Chinese conglomerate Fosun’s tourism unit says it is ‘financially sound’ amid reports of Atlantis Sanya stake sale

Fosun Tourism Group, the leisure and tourism unit of Chinese conglomerate Fosun International, said on Wednesday that it is “financially sound”, amid reports that its parent firm is mulling the sale of a stake in the luxury Atlantis Sanya resort to cope with debt.

Fosun International has been in talks with potential buyers – including state-backed companies and investors from the Middle East – over the sale of a part or all of its stake in the resort on Hainan, an island province in southern China known for its tropical climate and sandy beaches, Reuters reported on Tuesday. The value of a potential stake sale is unclear, the report said.

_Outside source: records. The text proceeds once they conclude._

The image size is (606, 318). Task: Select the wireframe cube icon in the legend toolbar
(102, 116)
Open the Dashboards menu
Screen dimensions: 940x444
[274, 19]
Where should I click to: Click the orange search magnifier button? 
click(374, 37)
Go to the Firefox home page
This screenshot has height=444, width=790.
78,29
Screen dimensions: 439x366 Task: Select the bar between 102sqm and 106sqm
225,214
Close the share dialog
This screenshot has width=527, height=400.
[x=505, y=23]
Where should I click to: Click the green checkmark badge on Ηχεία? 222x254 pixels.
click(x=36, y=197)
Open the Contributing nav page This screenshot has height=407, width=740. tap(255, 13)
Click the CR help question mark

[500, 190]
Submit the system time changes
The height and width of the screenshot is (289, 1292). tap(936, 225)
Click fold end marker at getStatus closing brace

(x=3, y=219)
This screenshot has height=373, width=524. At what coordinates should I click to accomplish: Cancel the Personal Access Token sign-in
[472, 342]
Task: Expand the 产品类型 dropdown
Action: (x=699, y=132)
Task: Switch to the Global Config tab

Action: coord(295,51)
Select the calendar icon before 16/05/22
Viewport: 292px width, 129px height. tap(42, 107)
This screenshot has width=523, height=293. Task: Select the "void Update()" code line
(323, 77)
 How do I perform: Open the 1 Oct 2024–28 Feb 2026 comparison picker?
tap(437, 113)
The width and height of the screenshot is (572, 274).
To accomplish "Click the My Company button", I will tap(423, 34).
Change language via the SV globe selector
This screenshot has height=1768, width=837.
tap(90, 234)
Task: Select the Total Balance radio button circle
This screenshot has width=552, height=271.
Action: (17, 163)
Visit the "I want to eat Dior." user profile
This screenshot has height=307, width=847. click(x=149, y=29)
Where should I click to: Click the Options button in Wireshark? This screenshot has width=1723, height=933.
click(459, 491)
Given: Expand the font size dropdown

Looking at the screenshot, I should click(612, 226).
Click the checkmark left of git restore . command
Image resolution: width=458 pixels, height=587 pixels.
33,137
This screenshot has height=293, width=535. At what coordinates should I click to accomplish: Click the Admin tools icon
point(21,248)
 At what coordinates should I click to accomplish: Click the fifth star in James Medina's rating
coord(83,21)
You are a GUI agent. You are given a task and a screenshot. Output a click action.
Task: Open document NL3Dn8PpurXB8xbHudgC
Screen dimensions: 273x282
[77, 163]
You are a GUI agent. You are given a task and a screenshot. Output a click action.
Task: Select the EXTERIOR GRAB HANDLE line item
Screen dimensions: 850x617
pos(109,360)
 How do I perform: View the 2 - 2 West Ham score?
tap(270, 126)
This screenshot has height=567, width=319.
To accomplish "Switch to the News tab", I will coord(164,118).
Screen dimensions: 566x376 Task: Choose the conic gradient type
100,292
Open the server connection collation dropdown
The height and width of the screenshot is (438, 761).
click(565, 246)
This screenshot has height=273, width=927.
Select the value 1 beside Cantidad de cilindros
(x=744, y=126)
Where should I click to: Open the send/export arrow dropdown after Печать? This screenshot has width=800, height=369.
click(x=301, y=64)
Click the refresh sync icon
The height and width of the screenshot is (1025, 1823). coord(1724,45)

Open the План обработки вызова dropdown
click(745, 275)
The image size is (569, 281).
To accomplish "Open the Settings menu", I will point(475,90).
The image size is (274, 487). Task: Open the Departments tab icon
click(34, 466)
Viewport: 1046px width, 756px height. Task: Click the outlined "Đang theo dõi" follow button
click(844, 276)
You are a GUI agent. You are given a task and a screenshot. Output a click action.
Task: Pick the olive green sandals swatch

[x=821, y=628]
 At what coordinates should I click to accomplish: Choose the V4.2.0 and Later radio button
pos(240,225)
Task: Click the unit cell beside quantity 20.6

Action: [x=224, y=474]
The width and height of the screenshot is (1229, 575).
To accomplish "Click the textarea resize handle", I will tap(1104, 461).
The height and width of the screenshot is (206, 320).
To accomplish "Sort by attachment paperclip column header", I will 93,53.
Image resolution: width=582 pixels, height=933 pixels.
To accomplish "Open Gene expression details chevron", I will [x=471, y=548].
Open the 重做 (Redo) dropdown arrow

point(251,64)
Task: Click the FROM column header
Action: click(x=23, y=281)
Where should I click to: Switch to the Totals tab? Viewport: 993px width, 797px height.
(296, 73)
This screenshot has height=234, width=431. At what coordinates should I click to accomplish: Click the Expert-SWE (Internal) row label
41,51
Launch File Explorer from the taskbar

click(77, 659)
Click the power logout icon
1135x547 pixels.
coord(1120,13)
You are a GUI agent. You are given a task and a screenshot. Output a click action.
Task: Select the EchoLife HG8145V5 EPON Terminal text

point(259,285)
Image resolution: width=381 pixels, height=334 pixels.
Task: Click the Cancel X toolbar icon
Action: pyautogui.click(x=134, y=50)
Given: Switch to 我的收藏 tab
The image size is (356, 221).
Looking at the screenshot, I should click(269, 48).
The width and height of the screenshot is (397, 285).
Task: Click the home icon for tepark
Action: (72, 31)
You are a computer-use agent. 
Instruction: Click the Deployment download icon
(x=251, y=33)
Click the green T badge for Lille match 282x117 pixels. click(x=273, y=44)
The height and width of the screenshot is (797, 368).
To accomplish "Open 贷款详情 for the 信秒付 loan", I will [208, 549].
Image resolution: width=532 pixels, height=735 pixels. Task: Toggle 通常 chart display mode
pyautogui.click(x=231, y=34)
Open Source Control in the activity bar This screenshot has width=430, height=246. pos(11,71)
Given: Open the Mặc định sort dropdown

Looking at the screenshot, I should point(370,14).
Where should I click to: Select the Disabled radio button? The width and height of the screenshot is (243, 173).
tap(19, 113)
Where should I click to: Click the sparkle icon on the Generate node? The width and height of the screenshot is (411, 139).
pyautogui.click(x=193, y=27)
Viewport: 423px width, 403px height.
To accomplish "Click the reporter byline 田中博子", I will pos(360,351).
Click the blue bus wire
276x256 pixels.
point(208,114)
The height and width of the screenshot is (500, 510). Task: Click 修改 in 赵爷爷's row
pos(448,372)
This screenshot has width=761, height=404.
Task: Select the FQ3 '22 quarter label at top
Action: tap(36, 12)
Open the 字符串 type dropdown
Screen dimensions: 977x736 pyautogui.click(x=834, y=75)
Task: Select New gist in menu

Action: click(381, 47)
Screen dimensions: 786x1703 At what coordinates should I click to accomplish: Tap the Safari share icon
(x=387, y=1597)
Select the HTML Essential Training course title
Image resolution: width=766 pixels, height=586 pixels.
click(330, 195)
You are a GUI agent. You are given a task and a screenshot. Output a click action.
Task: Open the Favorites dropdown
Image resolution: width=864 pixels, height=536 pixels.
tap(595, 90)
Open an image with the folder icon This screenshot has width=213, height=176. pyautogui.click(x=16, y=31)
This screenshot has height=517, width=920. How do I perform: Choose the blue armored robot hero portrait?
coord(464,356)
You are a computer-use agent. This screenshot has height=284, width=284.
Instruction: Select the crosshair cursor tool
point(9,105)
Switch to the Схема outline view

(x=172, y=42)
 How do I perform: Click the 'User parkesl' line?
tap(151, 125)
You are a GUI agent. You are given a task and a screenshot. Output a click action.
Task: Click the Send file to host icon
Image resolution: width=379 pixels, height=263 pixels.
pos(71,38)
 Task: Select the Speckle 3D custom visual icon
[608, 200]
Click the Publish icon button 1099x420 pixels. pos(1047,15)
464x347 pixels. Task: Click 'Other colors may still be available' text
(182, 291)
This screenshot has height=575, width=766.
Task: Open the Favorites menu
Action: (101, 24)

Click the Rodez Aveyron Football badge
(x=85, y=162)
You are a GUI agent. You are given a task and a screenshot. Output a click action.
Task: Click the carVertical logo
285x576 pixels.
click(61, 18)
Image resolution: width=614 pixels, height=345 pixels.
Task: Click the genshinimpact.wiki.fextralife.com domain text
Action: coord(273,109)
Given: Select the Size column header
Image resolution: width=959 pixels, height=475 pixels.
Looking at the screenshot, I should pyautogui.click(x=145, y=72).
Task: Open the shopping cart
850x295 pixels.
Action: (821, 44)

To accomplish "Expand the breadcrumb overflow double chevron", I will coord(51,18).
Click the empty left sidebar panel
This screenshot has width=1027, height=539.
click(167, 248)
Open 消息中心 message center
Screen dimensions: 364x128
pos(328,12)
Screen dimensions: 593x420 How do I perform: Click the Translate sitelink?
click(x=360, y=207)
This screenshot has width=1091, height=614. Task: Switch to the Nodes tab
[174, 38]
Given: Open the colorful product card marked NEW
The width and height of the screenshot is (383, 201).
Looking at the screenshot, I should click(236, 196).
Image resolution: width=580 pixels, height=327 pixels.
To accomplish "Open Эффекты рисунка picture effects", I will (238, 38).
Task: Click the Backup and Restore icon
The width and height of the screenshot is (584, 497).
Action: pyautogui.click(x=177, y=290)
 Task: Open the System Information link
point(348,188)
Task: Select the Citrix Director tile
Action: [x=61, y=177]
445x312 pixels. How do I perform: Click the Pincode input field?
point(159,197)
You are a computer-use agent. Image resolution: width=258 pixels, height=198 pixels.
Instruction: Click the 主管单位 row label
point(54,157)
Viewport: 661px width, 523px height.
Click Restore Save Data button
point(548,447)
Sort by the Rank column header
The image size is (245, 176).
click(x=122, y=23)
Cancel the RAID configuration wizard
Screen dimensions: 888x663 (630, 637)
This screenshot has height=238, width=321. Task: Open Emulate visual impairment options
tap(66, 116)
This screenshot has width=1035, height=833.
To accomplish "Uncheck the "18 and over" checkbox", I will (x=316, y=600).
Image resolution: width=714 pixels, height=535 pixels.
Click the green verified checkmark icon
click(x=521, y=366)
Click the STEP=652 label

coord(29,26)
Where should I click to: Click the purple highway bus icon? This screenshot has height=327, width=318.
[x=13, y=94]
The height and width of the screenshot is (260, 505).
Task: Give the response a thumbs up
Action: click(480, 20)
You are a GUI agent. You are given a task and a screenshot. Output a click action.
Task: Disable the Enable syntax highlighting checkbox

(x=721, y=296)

“Fosun Tourism is always reviewing and optimising its business portfolio, focusing on the growth of its core businesses and strengthening its operational capabilities,” Fosun Tourism said in a written response to the Post.

“Currently, [Fosun Tourism] is operating well, and it is financially sound.”

Fosun International, whose businesses include tourism, real estate and financial services, had recorded a total revenue of 97.1 billion yuan (US$13.48 billion) for the six months to the end of June last year. Its “happiness” segment, covering brands, tourism and leisure, accounted for more than 44 per cent of total revenue, according to the group’s interim report.

With 220.9 billion yuan of total debt as of the end of June last year, Fosun International has been making plans to sell assets in recent months.